(Recorded data)

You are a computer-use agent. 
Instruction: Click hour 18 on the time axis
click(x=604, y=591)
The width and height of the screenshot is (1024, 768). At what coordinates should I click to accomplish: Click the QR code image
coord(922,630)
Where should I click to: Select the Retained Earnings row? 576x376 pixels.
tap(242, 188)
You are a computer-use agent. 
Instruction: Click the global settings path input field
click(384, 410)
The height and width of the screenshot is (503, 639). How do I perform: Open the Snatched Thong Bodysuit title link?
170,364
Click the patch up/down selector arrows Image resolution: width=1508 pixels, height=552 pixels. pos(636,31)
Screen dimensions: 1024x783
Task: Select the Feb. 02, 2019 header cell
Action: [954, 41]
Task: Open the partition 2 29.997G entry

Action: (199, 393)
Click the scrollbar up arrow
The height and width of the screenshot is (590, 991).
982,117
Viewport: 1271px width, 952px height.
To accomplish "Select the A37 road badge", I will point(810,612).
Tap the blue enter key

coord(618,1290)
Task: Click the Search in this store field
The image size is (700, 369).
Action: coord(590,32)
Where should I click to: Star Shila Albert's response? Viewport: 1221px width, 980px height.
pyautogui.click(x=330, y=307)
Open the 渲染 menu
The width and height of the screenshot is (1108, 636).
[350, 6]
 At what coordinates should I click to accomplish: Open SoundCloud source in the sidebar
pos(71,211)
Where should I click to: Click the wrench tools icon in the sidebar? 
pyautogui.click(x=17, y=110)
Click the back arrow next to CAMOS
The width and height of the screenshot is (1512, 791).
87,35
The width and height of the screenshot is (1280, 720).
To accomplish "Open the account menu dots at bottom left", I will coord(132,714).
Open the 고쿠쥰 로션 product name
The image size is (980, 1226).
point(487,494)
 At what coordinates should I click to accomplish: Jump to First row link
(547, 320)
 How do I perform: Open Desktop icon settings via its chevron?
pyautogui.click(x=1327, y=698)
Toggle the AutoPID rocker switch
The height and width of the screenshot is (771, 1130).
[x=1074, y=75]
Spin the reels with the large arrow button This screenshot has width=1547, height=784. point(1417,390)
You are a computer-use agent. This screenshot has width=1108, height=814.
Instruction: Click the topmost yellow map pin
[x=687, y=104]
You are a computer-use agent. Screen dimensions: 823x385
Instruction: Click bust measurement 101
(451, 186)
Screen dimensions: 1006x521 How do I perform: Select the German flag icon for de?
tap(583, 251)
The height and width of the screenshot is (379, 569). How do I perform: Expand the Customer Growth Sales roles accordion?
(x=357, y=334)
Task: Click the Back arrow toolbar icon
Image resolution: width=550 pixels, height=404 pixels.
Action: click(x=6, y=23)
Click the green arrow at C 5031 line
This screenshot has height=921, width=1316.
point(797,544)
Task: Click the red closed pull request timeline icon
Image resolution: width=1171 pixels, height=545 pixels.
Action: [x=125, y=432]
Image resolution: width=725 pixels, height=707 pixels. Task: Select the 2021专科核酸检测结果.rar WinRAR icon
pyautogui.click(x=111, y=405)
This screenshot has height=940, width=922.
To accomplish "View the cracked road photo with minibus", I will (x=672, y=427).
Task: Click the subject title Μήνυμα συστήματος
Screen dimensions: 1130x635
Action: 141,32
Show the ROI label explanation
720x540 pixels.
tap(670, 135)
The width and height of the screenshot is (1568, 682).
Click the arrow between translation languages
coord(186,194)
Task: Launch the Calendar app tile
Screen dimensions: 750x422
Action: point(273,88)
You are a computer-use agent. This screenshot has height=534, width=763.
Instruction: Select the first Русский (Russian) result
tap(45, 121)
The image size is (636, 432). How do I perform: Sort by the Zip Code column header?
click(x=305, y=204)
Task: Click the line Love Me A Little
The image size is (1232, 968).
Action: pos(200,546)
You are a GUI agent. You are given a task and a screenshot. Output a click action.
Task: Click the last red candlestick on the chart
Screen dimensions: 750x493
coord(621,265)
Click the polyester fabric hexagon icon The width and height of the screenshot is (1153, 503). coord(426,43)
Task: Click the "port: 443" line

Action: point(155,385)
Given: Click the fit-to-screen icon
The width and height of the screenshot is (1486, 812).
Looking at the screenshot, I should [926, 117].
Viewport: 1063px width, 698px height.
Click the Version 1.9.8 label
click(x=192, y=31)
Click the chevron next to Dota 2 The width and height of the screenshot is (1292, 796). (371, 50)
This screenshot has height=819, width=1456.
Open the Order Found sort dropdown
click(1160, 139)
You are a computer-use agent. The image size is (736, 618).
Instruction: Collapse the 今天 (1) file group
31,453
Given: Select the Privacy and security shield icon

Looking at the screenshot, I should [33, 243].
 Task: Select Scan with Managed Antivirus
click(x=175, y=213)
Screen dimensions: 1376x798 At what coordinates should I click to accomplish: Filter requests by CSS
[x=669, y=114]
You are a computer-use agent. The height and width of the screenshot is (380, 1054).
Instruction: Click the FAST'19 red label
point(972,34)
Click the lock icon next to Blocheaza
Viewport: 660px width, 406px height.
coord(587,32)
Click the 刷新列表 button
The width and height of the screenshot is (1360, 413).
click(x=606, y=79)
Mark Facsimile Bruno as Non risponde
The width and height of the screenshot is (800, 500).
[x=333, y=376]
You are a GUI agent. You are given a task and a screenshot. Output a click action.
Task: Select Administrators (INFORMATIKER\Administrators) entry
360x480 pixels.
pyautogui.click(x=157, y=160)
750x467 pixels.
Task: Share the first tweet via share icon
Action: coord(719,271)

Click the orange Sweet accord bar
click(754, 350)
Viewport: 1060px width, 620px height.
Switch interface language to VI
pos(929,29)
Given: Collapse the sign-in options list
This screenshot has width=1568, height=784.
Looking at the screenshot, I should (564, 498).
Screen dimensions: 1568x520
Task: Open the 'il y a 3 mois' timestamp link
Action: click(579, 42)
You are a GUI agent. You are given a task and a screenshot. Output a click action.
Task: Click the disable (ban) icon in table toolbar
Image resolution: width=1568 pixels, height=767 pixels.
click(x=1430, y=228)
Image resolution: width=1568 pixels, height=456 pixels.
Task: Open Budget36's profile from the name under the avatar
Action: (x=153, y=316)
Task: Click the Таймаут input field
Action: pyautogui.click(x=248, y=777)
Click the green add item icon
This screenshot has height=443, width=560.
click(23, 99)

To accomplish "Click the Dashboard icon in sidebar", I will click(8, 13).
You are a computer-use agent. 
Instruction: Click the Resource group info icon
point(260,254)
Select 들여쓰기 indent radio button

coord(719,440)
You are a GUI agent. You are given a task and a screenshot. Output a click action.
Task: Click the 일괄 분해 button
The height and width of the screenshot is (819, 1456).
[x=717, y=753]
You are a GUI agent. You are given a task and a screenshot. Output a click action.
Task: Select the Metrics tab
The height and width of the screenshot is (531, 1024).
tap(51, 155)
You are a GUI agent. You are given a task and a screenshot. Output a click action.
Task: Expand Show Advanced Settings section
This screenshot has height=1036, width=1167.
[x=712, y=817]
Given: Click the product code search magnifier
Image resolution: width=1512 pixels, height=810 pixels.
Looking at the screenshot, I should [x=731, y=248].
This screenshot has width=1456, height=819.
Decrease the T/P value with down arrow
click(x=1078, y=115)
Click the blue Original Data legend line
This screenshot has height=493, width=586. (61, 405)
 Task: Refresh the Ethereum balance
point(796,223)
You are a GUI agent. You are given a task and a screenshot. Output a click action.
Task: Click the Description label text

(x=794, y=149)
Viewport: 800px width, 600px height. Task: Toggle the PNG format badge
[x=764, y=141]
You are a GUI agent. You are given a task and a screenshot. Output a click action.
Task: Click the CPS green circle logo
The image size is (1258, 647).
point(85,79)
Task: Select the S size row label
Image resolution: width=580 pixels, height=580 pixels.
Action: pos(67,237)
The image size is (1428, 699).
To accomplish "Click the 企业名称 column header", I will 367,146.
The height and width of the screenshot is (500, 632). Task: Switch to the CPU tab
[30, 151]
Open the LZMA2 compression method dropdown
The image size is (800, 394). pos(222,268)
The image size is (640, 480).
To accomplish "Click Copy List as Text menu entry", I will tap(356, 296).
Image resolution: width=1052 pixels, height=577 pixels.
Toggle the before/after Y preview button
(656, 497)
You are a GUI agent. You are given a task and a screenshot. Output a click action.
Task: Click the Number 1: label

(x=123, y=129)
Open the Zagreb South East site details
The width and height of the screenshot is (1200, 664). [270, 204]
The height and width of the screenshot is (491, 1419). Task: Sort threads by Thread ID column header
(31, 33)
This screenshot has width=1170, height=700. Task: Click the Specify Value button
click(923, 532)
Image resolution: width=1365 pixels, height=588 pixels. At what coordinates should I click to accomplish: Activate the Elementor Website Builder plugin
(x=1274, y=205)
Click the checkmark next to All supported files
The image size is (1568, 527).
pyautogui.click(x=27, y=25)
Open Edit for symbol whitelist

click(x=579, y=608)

**Aim of the task:**
Look through the data above and return each line where the string "next" occurs.

**Response to this exercise:**
Click the back arrow next to CAMOS
Click the chevron next to Dota 2 The width and height of the screenshot is (1292, 796). (371, 50)
Click the lock icon next to Blocheaza
Click the checkmark next to All supported files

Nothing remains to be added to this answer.